I can’t say the raid single is as good as the first, but it was clearly necessary. So, good for Leonard Allen to get the follow up made. About six months later, the Robins, later known as the Coasters, recorded ‘Riot in cell block #9’ and, a few months later, ‘Smokey Joe’s café’, and I can’t help thinking that Jerry Leiber and Mike Stoller must have heard these Jimmy Coe records, while they were woodshedding what to do with this vocal group they’d got out of their relationship with Johnny Otis. ‘Riot in cell block #9’ wasn’t a hit, but “Smokey Joe’s café’ hit the R&B top 10 for a couple of weeks at the end of 1955. So these slice of life little dramas weren’t a terribly commercial idea (yet), but this was the right time for them.

And this was pretty new stuff, when Jimmy recorded ‘After hour joint’. There had been some conversation type of records before; ‘Double crossing blues’ by Little Esther and  the Robins and ‘Gabbin’ blues’ by Big Maybelle both had some spoken conversation, but they were very much a part of the tradition of sung duets, even though there was some speech. And ‘Open the door Richard’, was another in the same tradition. But there’s no singing in either of the Jimmy Coe records; they’re spoken conversations over a music background.

Lew Simpkins, however, had made an attempt at this kind of thing before, in January 1947, when he was producing for Miracle Records. ‘Memphis train’, a dramatization of two travellers, a porter and a lady on the train from Chicago to Memphis, by tenor player Dick Davis, was a miserable failure. Sonny Thompson was one of the passengers. The content of the drama is totally undramatic; the conversation is delivered with no animation or enthusiasm whatever; and the timing was absent. Dick Davis wasn’t as good a tenor player as Coe, either. This sort of thing has to be done very well indeed to be effective, or it’s worthless – except as a lesson in what NOT to do. But, if you’re interested in really ineffective recordings, here it is.

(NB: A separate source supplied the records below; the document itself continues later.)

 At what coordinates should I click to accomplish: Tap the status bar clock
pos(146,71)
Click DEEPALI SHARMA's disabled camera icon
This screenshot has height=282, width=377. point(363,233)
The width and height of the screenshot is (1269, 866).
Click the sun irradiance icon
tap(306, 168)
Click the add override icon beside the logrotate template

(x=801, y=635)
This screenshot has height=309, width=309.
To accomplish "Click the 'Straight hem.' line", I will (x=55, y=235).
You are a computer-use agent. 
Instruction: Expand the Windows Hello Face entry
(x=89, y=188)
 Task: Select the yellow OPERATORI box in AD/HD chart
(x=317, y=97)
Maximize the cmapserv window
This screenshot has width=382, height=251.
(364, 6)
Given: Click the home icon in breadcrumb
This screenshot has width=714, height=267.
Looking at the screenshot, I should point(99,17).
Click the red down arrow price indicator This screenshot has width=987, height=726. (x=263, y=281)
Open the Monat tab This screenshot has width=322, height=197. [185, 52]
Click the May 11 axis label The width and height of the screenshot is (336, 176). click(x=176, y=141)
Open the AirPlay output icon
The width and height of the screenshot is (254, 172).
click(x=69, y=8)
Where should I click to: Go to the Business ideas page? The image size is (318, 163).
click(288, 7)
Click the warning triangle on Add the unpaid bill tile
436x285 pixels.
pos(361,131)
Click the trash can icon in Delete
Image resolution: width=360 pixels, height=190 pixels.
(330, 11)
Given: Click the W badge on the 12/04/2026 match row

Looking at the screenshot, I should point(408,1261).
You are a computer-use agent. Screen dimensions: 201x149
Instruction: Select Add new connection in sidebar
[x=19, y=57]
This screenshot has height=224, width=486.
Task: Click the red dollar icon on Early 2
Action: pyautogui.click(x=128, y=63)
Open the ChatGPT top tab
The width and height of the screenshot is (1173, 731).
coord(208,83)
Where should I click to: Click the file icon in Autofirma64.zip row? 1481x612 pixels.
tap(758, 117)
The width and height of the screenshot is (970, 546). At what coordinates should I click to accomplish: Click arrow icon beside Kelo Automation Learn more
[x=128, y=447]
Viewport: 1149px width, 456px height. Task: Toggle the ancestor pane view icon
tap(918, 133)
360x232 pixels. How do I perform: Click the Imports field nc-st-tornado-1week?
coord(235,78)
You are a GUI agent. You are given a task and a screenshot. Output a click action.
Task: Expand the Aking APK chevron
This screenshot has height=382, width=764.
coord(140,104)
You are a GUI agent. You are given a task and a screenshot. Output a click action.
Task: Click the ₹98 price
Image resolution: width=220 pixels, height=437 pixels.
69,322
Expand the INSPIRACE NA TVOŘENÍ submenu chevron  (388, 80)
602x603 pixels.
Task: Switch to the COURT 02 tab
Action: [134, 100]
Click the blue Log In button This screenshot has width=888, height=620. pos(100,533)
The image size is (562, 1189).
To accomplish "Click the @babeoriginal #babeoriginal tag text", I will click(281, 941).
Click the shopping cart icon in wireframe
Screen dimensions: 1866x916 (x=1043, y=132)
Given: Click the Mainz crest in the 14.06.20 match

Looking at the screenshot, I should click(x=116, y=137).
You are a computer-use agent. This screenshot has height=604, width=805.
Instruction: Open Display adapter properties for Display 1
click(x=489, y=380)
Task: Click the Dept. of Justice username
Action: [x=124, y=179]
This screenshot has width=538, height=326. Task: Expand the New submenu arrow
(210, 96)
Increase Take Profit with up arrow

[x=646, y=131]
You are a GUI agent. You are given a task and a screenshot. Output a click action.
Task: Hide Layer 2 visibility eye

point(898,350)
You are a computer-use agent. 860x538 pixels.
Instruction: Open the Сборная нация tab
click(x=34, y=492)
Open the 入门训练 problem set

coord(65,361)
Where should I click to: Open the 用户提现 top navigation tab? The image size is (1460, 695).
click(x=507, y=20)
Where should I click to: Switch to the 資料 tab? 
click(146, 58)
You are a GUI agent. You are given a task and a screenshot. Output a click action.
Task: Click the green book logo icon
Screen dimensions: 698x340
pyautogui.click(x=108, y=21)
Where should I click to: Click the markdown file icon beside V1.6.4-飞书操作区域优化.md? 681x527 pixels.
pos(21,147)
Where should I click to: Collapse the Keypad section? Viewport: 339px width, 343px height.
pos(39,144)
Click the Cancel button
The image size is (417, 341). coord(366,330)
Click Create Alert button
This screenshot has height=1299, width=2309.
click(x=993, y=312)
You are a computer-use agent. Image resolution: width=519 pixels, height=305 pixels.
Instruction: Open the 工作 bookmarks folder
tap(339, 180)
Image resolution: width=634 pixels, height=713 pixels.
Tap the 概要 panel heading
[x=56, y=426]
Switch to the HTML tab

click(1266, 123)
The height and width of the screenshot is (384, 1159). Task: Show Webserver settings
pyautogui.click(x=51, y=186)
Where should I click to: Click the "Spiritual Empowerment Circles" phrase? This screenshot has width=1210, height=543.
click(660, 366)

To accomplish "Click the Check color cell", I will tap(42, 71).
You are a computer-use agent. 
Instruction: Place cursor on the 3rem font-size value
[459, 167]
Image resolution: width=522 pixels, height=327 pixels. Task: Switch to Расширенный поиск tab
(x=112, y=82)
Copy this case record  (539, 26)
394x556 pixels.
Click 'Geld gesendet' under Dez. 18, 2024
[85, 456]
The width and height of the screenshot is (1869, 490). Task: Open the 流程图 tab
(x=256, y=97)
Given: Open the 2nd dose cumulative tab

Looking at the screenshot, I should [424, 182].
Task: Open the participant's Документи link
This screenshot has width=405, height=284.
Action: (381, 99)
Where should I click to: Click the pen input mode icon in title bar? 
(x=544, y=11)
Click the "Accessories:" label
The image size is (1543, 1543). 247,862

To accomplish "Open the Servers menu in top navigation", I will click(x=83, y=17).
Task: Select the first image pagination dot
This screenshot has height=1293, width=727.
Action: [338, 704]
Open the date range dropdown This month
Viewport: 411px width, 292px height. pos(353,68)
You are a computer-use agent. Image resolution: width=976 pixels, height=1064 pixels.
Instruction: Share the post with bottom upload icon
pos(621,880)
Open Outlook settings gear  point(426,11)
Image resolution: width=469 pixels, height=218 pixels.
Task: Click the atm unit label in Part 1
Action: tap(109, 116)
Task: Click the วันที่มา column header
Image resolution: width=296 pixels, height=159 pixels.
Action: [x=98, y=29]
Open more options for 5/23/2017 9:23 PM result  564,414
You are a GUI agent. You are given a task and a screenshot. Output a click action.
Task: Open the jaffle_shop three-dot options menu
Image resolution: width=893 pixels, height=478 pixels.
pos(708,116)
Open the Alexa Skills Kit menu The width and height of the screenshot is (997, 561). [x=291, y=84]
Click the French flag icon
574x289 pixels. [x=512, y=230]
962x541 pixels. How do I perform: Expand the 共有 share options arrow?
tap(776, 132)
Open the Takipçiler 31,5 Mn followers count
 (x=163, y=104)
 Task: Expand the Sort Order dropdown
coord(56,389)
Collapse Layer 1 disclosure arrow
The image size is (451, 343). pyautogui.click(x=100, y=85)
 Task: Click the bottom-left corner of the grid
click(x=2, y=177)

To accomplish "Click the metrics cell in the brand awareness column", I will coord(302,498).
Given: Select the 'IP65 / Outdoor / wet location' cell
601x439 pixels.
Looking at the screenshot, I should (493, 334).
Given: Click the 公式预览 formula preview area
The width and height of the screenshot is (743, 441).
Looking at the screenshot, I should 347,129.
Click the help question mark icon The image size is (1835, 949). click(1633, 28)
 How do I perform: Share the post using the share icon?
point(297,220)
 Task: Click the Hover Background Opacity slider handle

https://www.youtube.com/watch?v=__qppNMMNeY

When ‘Honkers and barwalkers’ came out in 1988, ‘After hour joint’ sounded like the first rap record. Delmark issued an album (‘After hour joint’) of all of Coe’s recordings for States, which included the raid single, too. These aren’t the only good things Coe recorded. There’s also a splendid version of ‘Lady be good’, which has what was the only honking violin solo the world has known (by Remo Biondi), and is a cut not to be missed.

http://eil.com/images/main/Jimmy-Coe-After-Hours-Joint-548617.jpg

It’s deleted now, but you can still get vinyl copies from Amazon and elsewhere.

His position in Indianapolis was a long way from the recording industry, so Coe was not nearly as well recorded or known as he should have been. In a sense, this may have been an advantage. No one in the record business was pressing him and his band to sell a million or even to try to address a national audience. So they just had their local customers, who would have known Jimmy had played with many of the greatest jazz musicians, to please. In those circumstances, Coe and his musicians could stray from the authorised path, as did Wes Montgomery, a guitarist who was later an occasional member of Jimmy’s band, when he decided to try to improvise in octaves.

Coe did become better known through the reissue of these recordings and, a short while before his death in 2004, was invited to Europe. It was then that he made this nice video with a local band and Red Holloway, in Locarno, Switzerland, 14 Sep 2002.

https://www.youtube.com/watch?v=zfVfVPn_BZg

You can find out a lot about Jimmy Coe’s life and career here:

http://myweb.clemson.edu/~campber/coe.html

Big Jay McNeely

Big Jay McNeely was different from all the others. He kept honking until he quit in 1971 and became a postman. He’d started his own record label, Big J, in the fifties and was possibly one of the first jazz musicians to do so.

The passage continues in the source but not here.